A theme can simply be just the colour scheme or you could base it around the location, a hobby, film or an era etc. The theme is then usually hinted at throughout the wedding such as invitations, cake, favours, decorations, clothing, table names, music or even food. You do not want to go over the top with what you do to include your theme as you could run the risk of your wedding being gaudy. The theme is simply a backdrop to your day.

For us, we had a subtle military theme. Luke had spent eleven years in the British Army and being a proud wife-to-be I was thrilled when he said he wanted to wear his ceremonial uniform. It was also a good excuse for him to show off his medals. All of our tables were named after British military vehicles and on the back of each table name card was a brief history about the certain vehicle. All we had to reflect our theme were the table names, cake topper and Luke and my nephew (who was the Page Boy) wearing ceremonial uniforms.
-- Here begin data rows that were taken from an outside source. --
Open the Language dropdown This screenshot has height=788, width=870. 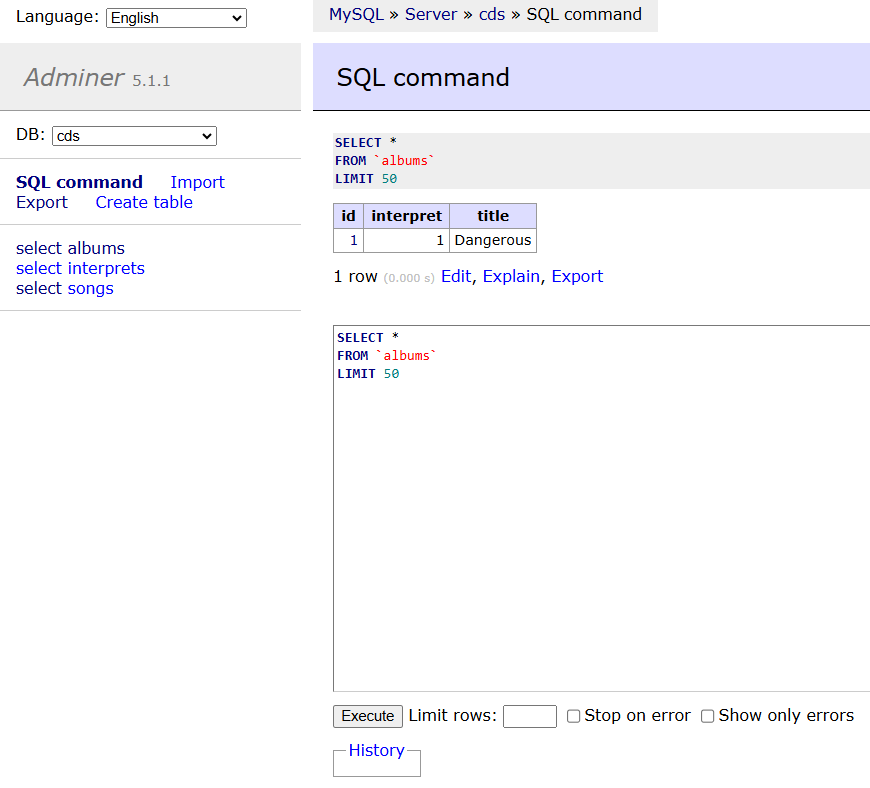click(x=176, y=18)
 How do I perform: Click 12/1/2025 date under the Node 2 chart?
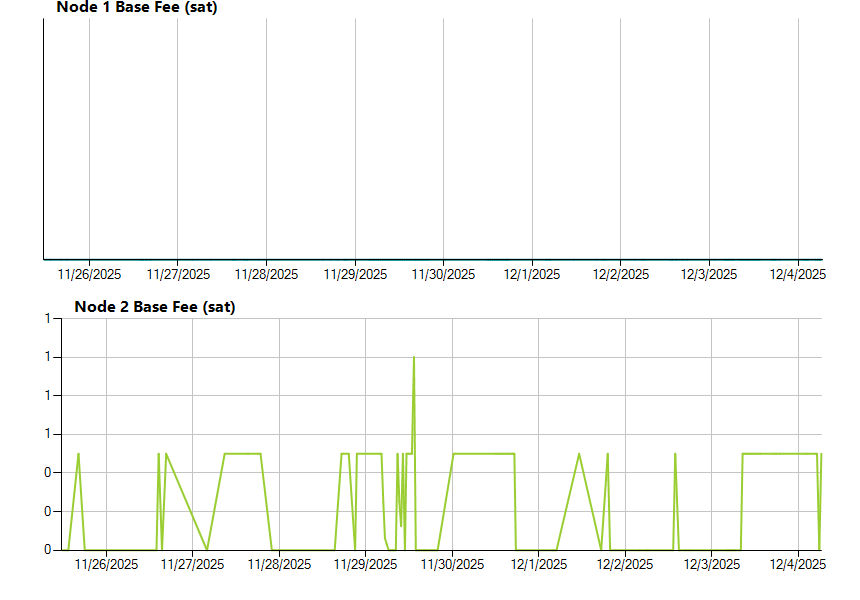tap(539, 565)
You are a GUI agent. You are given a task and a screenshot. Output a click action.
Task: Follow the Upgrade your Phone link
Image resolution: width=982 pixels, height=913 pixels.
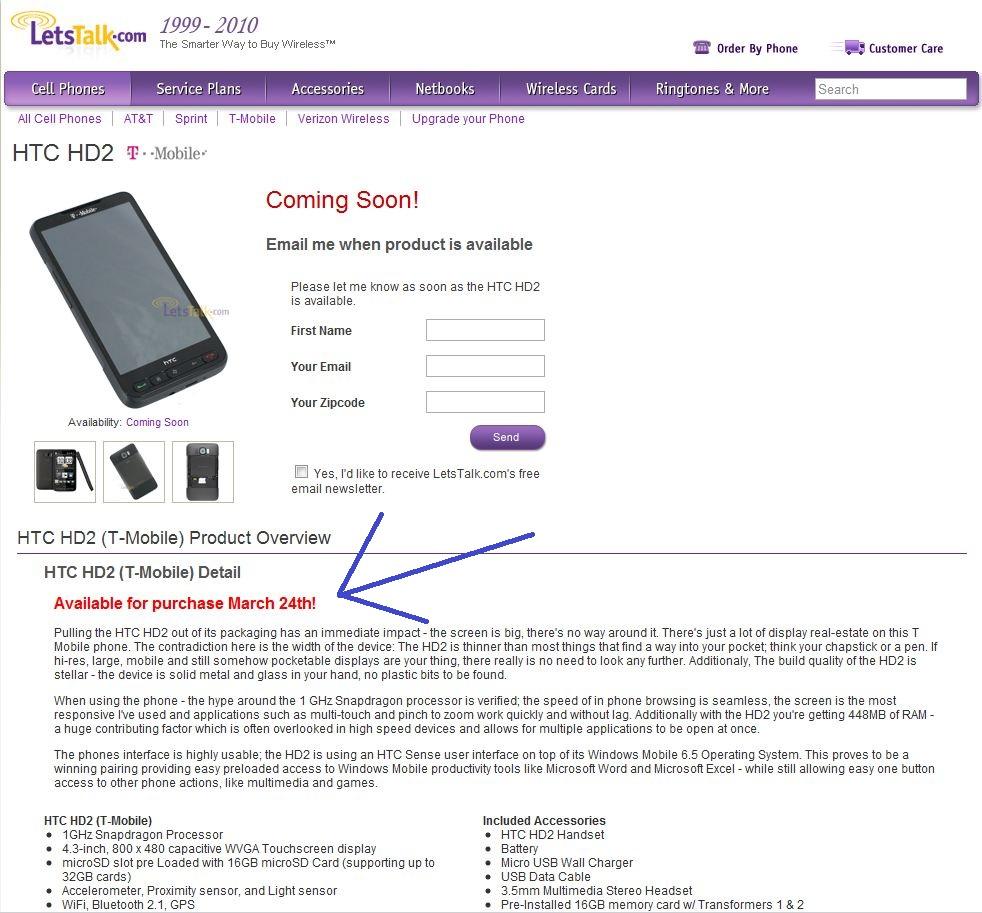[x=468, y=118]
To be honest, if Luke hadn't decided to wear his uniform, being huge dog lovers we probably would have named our tables after different dog breeds. It can literally be anything you want. You may choose a fantastic Indian wedding with lots of pashmina wedding scarves or a Greek wedding with plates being smashed aplenty.

The colour you choose will be the colour that is reflected throughout the whole day and is generally incorporated in the following things; invitations, flowers, Groomsmen's waistcoats and neckwear, Bridesmaid dress, chair sashes and centrepieces.

You may already have a favourite colour and decide to use that or you may want to choose another colour or colours. But whatever colour you go for you will need to make sure it is fairly common as you will need to be able to match it up as best you can. You may find a lovely colour that is stunning but if you can't find ribbons, napkins, waistcoats etc in the same colour, coordinating it might be difficult. I thought we had gone for the safe option with burgundy, but no. There are so many shades of the one colour out there that, at times, we ran the risk of clashing. Exact matches are hard to find even with common colours so don't worry too much. A colour scheme is just an added extra, it is not the be all and end all, and won't impact too much on your day if you decide not to have one. I have to say that I had many a sleepless night stressing over not finding identical colours but in hindsight it made absolutely no difference.

A helpful tip is, once you have chosen your Bridesmaid's dress, (if you are having multiple Bridesmaids and giving a different coloured dresses to each of them, this will apply to the Chief Bridesmaid's dress only) ask the shop if they can give you a colour sample you can take away with you. This will help you to match the colour as best as possible with the other things you need to buy. (I carried my sample around with me everywhere I went. You never know what wedding related shops you might pass on your day to day outings.)